┌─ 選択テキスト

古田さん衣裳協力=カーディガン2万8600円、パンツ2万2000円(ともにパゴン)
問い合わせ:パゴン本店Tel075-322-2391

こんな時に「輝いている」

――月刊誌GLOWは「輝きはいつだって自分の内側にある」というのがテーマなのですが、お二人はどんなときに輝いていると思いますか? 古田 オイラが輝くためにしていることは、飲み屋で誰も傷つけないこと。いない奴の悪口を言うこと。 中村 いない人っていうのが大事なんですね(笑)。 古田 そう。いない奴の悪口を言うときが、オイラが一番輝いているときかな(笑)。輝いているのは、グイグイ来ない人。逆に輝いていないのは、全部自分中心に来る人、そんなに面白くない話をする人だね。 中村 僕は全部楽しいんですよ。もしかしたら、人から見たら、面倒くさいことやストレスになること、得手不得手あることも、全部楽しくて。良いことも悪いことも、ダメなことも、できることも、そういう心持ちで生きています。嫌になるくらいなら、好きになろうと思って。あと、愛情のある悪意で、人のことを見ようと思って。それはもう僕自身の性質なんですけど。輝いている人は、何でしょうね。誇れる何かを持っている人は、輝いているんじゃないかな。

撮影=村松巨規 ヘアメイク=田中菜月(古田さん)、Emiy(中村さん) スタイリング=渡邉圭祐(古田さん)、戸倉祥仁<holy.>(中村さん) 取材・文=杉嶋未来

2024年劇団☆新感線 44周年興行・夏秋公演 いのうえ歌舞伎『バサラオ』

└─
┌─ データ項目

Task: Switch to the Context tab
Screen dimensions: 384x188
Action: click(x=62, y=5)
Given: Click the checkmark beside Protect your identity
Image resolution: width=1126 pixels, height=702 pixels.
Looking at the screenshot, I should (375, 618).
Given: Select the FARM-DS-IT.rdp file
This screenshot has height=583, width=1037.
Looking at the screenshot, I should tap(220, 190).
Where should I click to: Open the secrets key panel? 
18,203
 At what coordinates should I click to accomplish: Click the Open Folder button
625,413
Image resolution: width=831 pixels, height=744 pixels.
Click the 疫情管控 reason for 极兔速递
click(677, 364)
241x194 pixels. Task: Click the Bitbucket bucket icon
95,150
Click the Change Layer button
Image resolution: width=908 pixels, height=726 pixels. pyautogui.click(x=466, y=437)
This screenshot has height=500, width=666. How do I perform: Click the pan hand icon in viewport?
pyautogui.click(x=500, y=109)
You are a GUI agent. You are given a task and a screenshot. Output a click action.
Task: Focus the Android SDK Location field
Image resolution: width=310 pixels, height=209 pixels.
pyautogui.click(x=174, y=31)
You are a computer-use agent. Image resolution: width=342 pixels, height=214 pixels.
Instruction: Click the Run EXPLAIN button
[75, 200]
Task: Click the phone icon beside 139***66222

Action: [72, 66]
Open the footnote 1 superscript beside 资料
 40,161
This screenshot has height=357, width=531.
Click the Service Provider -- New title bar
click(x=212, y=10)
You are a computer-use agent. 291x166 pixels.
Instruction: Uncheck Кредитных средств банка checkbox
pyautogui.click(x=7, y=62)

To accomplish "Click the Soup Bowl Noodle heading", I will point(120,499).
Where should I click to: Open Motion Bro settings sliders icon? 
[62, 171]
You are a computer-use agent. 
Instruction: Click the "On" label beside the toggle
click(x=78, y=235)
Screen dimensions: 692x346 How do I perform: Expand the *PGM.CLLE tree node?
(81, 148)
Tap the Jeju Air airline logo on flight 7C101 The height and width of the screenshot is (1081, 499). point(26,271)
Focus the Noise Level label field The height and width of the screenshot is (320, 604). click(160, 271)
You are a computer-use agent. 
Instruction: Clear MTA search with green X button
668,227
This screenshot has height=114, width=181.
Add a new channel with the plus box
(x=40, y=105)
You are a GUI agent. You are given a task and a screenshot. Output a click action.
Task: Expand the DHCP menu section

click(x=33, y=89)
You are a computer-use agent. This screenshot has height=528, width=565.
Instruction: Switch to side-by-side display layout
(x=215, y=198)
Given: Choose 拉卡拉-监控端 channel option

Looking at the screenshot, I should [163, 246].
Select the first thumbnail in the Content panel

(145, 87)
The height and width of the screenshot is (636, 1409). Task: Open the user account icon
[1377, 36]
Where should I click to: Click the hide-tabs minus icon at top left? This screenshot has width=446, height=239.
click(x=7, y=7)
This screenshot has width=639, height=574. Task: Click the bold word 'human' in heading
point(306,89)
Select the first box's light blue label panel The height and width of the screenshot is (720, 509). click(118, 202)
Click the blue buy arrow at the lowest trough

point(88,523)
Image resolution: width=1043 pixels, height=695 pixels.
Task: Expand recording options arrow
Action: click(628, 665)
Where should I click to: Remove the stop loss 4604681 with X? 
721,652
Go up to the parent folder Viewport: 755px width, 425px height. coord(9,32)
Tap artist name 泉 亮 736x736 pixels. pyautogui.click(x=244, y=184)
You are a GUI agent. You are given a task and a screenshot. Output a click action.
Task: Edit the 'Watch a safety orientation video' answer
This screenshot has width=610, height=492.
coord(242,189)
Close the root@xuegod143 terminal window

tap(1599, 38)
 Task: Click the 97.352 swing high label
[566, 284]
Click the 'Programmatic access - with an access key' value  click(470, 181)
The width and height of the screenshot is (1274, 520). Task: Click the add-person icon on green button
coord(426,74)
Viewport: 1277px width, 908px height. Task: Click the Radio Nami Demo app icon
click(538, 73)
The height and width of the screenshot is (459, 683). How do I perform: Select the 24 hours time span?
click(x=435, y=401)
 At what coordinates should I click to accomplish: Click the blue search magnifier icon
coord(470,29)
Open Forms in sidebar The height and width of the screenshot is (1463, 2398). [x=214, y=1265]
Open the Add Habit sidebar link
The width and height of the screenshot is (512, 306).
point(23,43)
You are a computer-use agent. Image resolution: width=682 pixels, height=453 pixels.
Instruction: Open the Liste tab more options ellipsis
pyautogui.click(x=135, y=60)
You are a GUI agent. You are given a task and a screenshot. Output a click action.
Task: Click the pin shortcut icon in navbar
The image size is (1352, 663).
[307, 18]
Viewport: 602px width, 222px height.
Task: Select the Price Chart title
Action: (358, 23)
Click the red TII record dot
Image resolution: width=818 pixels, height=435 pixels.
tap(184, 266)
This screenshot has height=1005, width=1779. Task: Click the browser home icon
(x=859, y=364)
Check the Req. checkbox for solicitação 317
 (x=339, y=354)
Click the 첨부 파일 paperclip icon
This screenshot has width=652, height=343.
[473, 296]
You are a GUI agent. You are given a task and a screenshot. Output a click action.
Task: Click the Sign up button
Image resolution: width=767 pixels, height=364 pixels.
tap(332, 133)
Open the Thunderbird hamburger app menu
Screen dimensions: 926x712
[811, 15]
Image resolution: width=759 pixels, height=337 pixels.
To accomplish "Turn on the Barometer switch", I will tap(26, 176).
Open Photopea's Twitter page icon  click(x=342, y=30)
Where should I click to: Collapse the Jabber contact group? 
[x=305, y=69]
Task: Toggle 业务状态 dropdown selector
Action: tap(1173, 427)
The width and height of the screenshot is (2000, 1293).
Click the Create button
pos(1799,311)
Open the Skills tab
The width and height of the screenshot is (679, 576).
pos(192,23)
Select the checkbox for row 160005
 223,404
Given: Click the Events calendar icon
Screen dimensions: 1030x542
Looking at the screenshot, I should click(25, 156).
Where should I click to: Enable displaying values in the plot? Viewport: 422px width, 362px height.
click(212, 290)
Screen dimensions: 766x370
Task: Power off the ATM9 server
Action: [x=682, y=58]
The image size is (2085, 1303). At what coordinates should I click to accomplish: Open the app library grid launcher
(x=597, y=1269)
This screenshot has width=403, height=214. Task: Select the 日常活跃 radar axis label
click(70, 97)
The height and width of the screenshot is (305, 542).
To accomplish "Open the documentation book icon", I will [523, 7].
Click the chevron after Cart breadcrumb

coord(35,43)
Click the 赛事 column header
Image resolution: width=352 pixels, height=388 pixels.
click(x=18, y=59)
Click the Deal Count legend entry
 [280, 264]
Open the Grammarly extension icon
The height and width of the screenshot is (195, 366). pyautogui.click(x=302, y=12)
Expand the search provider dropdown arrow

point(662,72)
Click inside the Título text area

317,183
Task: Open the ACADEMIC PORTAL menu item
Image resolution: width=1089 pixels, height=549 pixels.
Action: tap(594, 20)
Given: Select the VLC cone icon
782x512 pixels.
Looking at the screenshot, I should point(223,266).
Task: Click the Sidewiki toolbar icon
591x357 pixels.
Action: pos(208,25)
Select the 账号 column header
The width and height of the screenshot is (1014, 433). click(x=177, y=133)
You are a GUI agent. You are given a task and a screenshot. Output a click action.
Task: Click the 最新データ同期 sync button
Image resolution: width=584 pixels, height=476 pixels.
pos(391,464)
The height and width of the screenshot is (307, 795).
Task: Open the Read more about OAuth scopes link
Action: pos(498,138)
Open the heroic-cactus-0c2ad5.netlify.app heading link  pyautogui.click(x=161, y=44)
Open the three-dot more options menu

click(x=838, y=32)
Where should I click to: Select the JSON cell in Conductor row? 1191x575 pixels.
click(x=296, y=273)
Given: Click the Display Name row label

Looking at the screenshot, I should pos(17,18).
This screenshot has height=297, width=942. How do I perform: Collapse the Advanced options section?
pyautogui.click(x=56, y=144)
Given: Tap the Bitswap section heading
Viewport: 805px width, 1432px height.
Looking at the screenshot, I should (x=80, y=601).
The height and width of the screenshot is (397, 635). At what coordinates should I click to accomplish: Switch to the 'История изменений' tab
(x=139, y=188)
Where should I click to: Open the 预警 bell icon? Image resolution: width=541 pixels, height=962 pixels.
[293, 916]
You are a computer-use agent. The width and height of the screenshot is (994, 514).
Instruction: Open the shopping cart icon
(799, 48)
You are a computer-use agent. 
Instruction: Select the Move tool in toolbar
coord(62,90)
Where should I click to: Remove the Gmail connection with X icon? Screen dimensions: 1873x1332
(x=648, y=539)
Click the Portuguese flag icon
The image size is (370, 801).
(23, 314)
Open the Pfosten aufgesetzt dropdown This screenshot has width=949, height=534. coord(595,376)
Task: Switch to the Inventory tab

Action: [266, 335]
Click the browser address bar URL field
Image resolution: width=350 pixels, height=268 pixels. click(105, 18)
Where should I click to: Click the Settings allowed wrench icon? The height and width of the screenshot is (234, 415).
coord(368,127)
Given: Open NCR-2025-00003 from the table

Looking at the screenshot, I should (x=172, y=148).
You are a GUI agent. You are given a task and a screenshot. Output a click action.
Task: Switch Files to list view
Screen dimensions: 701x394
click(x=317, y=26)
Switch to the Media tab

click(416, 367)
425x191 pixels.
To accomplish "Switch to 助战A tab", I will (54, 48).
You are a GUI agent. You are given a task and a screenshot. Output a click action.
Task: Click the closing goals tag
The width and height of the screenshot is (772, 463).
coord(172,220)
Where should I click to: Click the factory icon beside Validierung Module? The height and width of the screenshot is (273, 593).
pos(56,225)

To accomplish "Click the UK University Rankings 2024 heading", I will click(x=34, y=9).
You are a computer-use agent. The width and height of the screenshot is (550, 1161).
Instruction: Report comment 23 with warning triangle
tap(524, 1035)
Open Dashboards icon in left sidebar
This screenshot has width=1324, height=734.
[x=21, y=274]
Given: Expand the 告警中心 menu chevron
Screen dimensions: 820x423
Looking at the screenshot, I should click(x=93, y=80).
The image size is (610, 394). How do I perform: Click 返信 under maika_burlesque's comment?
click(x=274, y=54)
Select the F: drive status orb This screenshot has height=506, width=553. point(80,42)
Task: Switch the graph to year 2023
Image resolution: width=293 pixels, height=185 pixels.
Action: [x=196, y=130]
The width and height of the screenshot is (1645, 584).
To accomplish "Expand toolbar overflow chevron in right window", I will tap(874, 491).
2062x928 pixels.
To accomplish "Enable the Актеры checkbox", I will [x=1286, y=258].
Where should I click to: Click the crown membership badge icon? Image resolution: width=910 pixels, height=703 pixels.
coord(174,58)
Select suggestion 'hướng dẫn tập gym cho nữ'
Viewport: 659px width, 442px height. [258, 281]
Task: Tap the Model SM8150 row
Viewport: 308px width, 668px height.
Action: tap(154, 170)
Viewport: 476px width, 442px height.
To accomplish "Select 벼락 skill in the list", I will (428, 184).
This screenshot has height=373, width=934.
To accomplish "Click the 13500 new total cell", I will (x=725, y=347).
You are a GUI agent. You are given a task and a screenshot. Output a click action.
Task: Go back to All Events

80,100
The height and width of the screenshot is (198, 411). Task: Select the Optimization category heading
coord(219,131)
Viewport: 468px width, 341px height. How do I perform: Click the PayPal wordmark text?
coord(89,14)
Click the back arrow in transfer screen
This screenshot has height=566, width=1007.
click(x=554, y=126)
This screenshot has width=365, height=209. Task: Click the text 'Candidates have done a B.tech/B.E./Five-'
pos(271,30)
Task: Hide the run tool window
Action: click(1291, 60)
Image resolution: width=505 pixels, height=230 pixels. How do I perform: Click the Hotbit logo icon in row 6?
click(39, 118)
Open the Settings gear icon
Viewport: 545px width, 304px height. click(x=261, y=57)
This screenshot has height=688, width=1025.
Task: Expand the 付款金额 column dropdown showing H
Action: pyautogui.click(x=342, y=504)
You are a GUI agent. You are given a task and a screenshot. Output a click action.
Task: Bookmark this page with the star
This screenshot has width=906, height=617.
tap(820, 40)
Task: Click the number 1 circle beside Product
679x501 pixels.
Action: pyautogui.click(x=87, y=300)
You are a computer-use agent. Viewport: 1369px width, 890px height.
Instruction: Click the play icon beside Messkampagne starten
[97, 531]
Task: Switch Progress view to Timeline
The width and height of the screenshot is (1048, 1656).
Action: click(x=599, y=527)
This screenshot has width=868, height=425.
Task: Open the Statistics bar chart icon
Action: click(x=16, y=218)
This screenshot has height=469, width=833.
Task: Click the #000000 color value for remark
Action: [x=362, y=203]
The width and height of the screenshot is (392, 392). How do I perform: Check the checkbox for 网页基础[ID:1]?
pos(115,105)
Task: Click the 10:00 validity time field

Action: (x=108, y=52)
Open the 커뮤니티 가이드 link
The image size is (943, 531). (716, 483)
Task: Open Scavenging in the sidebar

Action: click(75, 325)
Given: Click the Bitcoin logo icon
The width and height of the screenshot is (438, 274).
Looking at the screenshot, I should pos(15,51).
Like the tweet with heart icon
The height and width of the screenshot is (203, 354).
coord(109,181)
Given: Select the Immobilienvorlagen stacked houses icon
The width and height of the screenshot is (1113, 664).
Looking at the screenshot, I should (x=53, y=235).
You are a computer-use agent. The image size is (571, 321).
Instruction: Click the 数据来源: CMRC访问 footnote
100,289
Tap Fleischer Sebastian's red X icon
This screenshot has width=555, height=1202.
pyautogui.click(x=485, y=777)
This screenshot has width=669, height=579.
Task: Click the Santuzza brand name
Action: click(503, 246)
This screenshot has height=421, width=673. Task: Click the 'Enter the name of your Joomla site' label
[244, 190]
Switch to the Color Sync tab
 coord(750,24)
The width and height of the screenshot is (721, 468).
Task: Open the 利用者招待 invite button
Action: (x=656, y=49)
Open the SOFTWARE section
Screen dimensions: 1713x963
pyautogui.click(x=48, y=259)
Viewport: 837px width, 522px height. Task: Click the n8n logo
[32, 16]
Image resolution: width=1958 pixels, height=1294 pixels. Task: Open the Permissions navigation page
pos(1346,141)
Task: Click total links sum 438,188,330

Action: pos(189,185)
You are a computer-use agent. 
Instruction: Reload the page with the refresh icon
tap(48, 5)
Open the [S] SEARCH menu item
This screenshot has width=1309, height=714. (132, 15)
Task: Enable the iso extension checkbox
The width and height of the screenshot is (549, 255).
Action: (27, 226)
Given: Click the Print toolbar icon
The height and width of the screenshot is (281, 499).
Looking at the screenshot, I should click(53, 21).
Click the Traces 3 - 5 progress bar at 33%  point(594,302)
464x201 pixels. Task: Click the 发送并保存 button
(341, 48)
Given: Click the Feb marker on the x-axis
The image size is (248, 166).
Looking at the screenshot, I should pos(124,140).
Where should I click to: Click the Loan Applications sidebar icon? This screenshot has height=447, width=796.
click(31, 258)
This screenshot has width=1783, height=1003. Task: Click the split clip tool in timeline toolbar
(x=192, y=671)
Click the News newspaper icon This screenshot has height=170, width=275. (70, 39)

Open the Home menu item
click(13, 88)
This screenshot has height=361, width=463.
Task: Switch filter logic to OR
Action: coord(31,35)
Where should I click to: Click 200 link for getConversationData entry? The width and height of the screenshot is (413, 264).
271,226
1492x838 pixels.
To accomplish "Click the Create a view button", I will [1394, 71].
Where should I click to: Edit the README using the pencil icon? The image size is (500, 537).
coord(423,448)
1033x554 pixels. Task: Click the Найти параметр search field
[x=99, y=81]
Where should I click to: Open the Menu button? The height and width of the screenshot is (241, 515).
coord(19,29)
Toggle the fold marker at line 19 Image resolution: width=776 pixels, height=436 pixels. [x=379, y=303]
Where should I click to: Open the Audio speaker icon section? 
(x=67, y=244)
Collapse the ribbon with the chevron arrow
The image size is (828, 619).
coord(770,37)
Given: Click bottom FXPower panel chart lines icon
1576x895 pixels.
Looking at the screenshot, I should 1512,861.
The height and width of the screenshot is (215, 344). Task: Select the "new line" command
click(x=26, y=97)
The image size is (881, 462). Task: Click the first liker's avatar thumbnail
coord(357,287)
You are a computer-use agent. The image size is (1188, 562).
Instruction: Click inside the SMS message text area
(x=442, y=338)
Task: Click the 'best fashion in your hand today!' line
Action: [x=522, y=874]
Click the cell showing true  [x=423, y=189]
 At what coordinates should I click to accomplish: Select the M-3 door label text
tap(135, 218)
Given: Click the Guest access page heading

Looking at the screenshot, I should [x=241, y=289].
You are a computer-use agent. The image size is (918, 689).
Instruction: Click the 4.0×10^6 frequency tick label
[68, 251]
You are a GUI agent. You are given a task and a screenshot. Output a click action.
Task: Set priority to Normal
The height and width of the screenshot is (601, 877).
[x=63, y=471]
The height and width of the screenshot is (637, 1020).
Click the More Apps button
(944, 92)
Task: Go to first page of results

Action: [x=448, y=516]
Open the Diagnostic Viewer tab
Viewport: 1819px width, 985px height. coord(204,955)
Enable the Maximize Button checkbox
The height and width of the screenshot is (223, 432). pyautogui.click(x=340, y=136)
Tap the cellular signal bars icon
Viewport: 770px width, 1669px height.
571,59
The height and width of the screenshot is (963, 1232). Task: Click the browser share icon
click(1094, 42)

└─

目標 1: 上のエントリのうち、「Tap the Jeju」を含む行で始まり「Action: click(628, 665)」を含む行で終わる部分を、そのまま繰り返してください。
目標 2: 古田さんと中村さんの対談記事を、最後の行の後から書き継いでください。

回答 1:
Tap the Jeju Air airline logo on flight 7C101 The height and width of the screenshot is (1081, 499). point(26,271)
Focus the Noise Level label field The height and width of the screenshot is (320, 604). click(160, 271)
You are a computer-use agent. 
Instruction: Clear MTA search with green X button
668,227
This screenshot has height=114, width=181.
Add a new channel with the plus box
(x=40, y=105)
You are a GUI agent. You are given a task and a screenshot. Output a click action.
Task: Expand the DHCP menu section

click(x=33, y=89)
You are a computer-use agent. This screenshot has height=528, width=565.
Instruction: Switch to side-by-side display layout
(x=215, y=198)
Given: Choose 拉卡拉-监控端 channel option

Looking at the screenshot, I should [163, 246].
Select the first thumbnail in the Content panel

(145, 87)
The height and width of the screenshot is (636, 1409). Task: Open the user account icon
[1377, 36]
Where should I click to: Click the hide-tabs minus icon at top left? This screenshot has width=446, height=239.
click(x=7, y=7)
This screenshot has width=639, height=574. Task: Click the bold word 'human' in heading
point(306,89)
Select the first box's light blue label panel The height and width of the screenshot is (720, 509). click(118, 202)
Click the blue buy arrow at the lowest trough

point(88,523)
Image resolution: width=1043 pixels, height=695 pixels.
Task: Expand recording options arrow
Action: click(628, 665)

回答 2:
「ヒノモト」と呼ばれる国で幕府と帝が相争う時代を舞台に、自分自身の美しさを武器に天下取りを目指す男ヒュウガ、そんな男の参謀としてバディとなる元・幕府の密偵の男カイリ、そしていきすぎた自分の信念や欲望のために裏切り、裏切られる人々を描くダークスペクタクル。

劇団☆新感線の44周年興行であり、主演・生田斗真の生誕39年を記念して行われる“サンキュー公演”でもある。公演は7月7日から8月2日まで福岡・博多座、8月12日から9月26日まで東京・明治座、10月5日から17日まで大阪・フェスティバルホールにて全97公演を予定。劇団☆新感線の単独公演としても最長、約15万人を動員。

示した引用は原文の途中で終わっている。